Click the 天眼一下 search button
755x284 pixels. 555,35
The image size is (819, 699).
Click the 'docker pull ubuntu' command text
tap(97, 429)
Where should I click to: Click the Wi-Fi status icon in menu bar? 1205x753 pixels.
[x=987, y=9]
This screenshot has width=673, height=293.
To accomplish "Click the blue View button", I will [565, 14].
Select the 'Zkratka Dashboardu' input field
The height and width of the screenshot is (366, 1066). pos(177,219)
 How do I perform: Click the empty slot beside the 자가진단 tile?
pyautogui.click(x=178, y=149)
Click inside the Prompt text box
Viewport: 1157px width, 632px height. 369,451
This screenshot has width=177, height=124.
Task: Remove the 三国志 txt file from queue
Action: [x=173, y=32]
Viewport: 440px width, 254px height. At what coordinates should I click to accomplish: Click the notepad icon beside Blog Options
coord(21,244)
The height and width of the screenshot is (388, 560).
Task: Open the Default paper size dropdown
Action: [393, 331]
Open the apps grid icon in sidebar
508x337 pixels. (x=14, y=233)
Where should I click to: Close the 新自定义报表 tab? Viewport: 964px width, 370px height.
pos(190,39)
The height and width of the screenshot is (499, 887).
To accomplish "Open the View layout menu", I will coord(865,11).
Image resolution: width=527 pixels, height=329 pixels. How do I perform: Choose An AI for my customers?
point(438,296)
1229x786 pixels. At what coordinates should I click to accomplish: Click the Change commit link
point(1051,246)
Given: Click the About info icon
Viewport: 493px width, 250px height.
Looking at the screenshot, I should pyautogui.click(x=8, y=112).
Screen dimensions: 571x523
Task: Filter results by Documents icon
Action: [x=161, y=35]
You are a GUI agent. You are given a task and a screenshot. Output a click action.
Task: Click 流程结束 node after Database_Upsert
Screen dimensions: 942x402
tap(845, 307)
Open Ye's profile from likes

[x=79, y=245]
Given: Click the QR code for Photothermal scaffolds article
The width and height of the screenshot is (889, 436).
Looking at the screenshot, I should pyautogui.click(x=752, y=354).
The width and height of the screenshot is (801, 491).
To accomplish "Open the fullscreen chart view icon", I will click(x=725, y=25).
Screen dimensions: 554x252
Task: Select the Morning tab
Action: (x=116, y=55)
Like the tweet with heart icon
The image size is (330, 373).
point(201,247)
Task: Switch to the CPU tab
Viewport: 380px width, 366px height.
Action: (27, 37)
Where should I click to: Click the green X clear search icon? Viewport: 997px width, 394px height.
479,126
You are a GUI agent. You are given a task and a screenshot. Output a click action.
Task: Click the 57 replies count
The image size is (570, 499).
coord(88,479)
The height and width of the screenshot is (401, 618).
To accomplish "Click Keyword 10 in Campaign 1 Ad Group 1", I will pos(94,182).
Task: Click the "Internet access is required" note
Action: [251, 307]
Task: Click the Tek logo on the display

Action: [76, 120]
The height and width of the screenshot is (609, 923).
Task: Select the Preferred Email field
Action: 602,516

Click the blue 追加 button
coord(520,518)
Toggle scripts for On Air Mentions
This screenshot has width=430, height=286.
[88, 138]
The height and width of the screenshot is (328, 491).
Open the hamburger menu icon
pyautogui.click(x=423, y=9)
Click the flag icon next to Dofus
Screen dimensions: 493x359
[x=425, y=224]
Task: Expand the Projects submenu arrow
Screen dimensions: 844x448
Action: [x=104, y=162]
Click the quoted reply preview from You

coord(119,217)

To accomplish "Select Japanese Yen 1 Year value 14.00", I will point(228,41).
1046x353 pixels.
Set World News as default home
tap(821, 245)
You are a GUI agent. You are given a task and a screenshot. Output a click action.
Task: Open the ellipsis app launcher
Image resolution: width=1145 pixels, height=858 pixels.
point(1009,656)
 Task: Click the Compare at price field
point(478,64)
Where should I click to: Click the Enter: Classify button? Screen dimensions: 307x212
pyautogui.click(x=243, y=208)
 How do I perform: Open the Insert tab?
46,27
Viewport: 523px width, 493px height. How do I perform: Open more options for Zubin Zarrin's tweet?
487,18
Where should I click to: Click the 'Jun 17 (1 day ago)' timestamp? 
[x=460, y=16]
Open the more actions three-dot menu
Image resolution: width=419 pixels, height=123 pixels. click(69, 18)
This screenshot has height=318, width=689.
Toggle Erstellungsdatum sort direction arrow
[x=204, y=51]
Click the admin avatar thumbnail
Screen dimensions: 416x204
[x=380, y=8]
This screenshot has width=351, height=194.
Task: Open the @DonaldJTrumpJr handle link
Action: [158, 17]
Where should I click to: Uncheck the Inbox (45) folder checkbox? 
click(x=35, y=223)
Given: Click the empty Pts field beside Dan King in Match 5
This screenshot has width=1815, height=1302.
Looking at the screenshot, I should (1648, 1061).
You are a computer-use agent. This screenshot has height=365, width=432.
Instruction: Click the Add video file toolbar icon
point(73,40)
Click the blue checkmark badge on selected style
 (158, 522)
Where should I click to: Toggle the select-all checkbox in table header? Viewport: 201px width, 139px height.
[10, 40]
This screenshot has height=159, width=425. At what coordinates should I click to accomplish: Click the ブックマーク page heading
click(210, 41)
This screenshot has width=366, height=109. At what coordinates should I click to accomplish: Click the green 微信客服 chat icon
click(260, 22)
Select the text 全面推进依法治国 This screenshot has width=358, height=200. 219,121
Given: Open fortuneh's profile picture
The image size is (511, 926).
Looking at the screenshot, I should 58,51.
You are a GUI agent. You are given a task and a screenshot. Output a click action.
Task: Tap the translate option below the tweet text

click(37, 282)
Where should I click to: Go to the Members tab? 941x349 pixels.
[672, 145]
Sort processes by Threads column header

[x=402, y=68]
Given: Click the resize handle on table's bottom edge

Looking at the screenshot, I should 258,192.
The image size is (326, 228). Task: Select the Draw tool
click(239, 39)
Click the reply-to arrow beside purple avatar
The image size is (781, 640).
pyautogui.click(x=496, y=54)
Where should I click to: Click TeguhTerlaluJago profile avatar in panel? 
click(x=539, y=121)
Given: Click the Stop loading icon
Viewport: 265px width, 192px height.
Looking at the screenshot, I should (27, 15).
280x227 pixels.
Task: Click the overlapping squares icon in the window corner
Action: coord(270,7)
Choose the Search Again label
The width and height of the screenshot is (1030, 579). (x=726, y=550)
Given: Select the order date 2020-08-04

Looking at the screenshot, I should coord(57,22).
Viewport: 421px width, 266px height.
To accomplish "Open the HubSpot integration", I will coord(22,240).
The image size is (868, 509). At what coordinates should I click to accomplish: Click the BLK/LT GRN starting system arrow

-=-=-

* [Exercise instructions]: Begin with the top line of the material and go as far as the line with "This screenshot has width=673, height=293.". Set down those lines exactly, both ends included, and nothing more.

* [Reply to the task]:
Click the 天眼一下 search button
755x284 pixels. 555,35
The image size is (819, 699).
Click the 'docker pull ubuntu' command text
tap(97, 429)
Where should I click to: Click the Wi-Fi status icon in menu bar? 1205x753 pixels.
[x=987, y=9]
This screenshot has width=673, height=293.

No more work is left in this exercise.